Posted by: krt at August 29, 2003 10:38 AM

By accident I ran across discussions of some *very* large vacuum chambers that NASA has for testing things like the lunar lander. Obviously these types of test facilities are very expensive, and arguably the US does not need several.

Just providing this kind of infrastructure for commercial (and private) developers would be a good government mission.

Posted by: Derek Woolverton at August 30, 2003 07:19 AM

Hmph. I notice our favorite "authority on everything", Barney Gumble, hasn't made an appearance. Did he lose his stolen cue cards...? ;-)

Excellent work, Laughing Wolf!

--TwoDragons

Posted by: TwoDragons at September 1, 2003 11:52 PM

I think there should be 2 levels of interactuion between NASA and Industry. On the first level, Industry should have the ability to use NASA resources for R&D. For instance, imagine boeing is attempting to build an AJAX weapon system and the engineers are unable to properly simulate the conditions behind the plasma screen. NASA should be able to provide topical theoretical expertise and possibly fund a classified research vehicle to examine regions of that unexplored flight envelope. Results of that program should be open to all U.S. companies as domestic proprietery information, and treated as low-level classified military data- released under the same discretion that applies to allied foreign military sales. no more free lunches for european and asian parasites.

The second level of interaction should be the contracting level. NASA should not design or build launch systems. NASA should provide RFP's stating what the specifications are for a research vehicle, and contract industry to compete and build that vehicle (using the same system the DOD uses). NASA should have program managers and scientists, not engineers.

NASA should also not operate launch or test facilities. Launch facilities should be operated by industry, in the same manner that the USAF Arnold test center is run by contractors (currently sverdrup corp)

Posted by: sleepy at September 2, 2003 06:48 PM

I read somewhere that NASA, because it wants everyone to launch using its rockets, will severely undercut the prices that any competitors would quote, using public money to make up the difference. For example, if it takes 1 million dollars to launch a rocket, and ACME Rocketry is willing to do it for 750 thousand dollars, NASA will charge 700k and make up the rest.

I think I read this in an editorial in the Washington Times, though I'm not certain.

Anybody know if this is the case? If so, it seems to me that this is seriously undermining Mankind's attempts at space exploration as a whole.

Though I may just be talking out of my arse.

Thank you, Laughing Wolf, for providing this forum.

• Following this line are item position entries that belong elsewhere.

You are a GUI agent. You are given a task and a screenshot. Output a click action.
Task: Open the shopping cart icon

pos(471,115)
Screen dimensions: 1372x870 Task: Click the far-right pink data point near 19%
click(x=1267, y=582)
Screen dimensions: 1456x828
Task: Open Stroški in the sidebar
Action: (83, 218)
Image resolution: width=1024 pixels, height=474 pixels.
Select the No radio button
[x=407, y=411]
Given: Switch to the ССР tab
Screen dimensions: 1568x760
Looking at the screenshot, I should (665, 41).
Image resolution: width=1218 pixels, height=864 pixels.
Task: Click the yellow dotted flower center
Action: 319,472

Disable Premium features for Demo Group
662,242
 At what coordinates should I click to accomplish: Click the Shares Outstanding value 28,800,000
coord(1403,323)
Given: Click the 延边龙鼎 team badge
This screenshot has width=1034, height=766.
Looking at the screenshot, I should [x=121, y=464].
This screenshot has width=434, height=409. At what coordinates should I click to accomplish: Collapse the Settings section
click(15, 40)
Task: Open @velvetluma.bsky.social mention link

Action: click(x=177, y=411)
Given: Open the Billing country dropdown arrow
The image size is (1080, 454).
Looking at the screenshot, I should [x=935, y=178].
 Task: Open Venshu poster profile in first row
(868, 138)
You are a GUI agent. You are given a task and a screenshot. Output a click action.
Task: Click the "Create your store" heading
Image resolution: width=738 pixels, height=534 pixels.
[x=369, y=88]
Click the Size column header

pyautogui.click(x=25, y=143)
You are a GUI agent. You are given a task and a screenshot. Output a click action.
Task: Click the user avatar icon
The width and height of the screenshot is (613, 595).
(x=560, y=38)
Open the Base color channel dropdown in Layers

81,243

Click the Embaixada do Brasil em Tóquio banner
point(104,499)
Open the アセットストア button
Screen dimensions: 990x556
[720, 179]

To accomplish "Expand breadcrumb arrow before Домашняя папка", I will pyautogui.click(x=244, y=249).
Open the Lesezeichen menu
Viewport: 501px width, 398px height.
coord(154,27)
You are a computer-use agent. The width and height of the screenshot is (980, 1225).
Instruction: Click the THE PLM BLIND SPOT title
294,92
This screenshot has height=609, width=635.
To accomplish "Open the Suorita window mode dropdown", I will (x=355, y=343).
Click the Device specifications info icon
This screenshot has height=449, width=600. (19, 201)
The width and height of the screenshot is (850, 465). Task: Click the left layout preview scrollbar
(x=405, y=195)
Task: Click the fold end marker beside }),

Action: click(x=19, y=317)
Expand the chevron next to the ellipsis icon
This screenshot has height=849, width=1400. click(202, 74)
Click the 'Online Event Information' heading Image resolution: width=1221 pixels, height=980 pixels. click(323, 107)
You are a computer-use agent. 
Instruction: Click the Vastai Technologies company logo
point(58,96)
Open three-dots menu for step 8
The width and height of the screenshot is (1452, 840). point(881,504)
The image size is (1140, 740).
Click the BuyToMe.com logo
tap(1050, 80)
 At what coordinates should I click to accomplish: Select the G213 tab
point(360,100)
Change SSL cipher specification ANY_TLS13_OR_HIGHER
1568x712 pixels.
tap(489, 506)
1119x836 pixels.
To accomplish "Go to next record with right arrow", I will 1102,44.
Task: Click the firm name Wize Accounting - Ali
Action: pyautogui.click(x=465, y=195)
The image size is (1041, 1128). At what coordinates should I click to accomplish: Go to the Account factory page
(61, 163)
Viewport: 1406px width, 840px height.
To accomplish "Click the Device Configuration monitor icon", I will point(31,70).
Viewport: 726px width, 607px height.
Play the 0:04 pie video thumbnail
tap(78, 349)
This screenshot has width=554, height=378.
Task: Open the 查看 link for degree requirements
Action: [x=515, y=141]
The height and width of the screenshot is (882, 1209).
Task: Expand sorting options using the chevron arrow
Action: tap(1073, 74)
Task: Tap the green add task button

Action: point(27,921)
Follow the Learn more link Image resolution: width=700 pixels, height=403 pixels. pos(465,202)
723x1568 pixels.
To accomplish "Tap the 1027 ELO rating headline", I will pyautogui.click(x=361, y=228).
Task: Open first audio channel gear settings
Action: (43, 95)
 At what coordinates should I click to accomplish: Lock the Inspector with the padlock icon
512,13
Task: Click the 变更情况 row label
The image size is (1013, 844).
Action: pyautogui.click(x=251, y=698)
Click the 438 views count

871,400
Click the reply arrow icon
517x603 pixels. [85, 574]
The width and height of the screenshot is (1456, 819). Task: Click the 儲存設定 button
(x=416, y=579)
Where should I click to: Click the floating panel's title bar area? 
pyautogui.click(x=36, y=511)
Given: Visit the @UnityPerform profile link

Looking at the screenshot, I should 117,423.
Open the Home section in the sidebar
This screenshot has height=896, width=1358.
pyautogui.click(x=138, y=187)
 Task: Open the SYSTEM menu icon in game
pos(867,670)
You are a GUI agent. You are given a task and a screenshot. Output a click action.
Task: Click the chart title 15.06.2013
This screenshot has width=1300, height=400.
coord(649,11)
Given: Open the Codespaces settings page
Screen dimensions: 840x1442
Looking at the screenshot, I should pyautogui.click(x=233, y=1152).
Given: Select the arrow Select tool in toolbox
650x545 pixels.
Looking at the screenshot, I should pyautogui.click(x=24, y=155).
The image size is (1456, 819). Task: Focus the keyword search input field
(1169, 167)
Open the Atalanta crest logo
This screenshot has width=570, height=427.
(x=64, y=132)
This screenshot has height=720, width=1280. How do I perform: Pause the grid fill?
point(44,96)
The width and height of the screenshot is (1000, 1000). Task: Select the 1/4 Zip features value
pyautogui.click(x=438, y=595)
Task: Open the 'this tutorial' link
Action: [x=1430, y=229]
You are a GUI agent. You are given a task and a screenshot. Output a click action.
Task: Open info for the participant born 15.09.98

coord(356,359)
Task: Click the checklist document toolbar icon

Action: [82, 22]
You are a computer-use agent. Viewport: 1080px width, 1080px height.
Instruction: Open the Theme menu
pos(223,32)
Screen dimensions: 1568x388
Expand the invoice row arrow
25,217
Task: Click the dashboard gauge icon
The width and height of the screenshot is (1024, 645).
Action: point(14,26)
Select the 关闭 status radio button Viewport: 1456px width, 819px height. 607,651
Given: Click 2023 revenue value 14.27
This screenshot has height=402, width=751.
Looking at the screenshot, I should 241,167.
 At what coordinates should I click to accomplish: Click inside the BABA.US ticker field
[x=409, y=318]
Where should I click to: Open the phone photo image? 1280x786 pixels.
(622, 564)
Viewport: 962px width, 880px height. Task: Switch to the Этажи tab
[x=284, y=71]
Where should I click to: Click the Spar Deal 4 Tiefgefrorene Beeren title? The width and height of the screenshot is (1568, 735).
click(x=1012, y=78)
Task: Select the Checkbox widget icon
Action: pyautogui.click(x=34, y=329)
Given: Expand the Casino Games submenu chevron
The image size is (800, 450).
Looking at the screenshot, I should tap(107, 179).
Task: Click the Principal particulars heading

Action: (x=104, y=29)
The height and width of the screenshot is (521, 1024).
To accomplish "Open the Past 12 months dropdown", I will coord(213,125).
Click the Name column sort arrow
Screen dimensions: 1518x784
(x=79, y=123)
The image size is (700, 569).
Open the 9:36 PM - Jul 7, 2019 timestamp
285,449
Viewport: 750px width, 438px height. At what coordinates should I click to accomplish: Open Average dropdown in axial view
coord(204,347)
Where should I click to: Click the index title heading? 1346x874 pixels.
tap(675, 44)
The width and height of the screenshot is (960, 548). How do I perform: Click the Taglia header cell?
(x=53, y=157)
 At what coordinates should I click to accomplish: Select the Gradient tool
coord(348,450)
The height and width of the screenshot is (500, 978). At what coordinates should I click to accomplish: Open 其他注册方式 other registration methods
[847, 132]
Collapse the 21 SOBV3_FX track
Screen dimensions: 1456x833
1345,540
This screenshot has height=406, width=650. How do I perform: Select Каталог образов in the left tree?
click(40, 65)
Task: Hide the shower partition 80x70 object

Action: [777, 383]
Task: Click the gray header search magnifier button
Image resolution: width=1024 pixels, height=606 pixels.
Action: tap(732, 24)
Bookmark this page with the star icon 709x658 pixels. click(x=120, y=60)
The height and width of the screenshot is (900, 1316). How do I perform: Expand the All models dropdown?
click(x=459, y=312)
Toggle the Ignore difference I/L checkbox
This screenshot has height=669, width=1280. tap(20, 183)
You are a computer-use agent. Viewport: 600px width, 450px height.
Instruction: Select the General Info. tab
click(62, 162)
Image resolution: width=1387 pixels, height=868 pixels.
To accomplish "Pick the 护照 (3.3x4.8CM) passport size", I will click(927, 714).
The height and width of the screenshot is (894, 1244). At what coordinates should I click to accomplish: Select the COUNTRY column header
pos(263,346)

Posted by: Royden Wood at September 2, 2003 08:03 PM

I believe that NASA should be split into two organizations. One (call it the US Space Corp or something like that) that deals with exploration and manning places like the ISS. The second organization should be for regulation of the space launch industry. Kind of like the FAA of the space industry. Then, sit back and let the private sector pursue space. We could be landing on Mars in 10 years or less, and have our first permanent Moon base in less than 5 years if this happened. Its time to stop propping up Boeing, Northrup-Grumman and McDonnel-Douglas. Let them scrounge around like the rest of the private sector.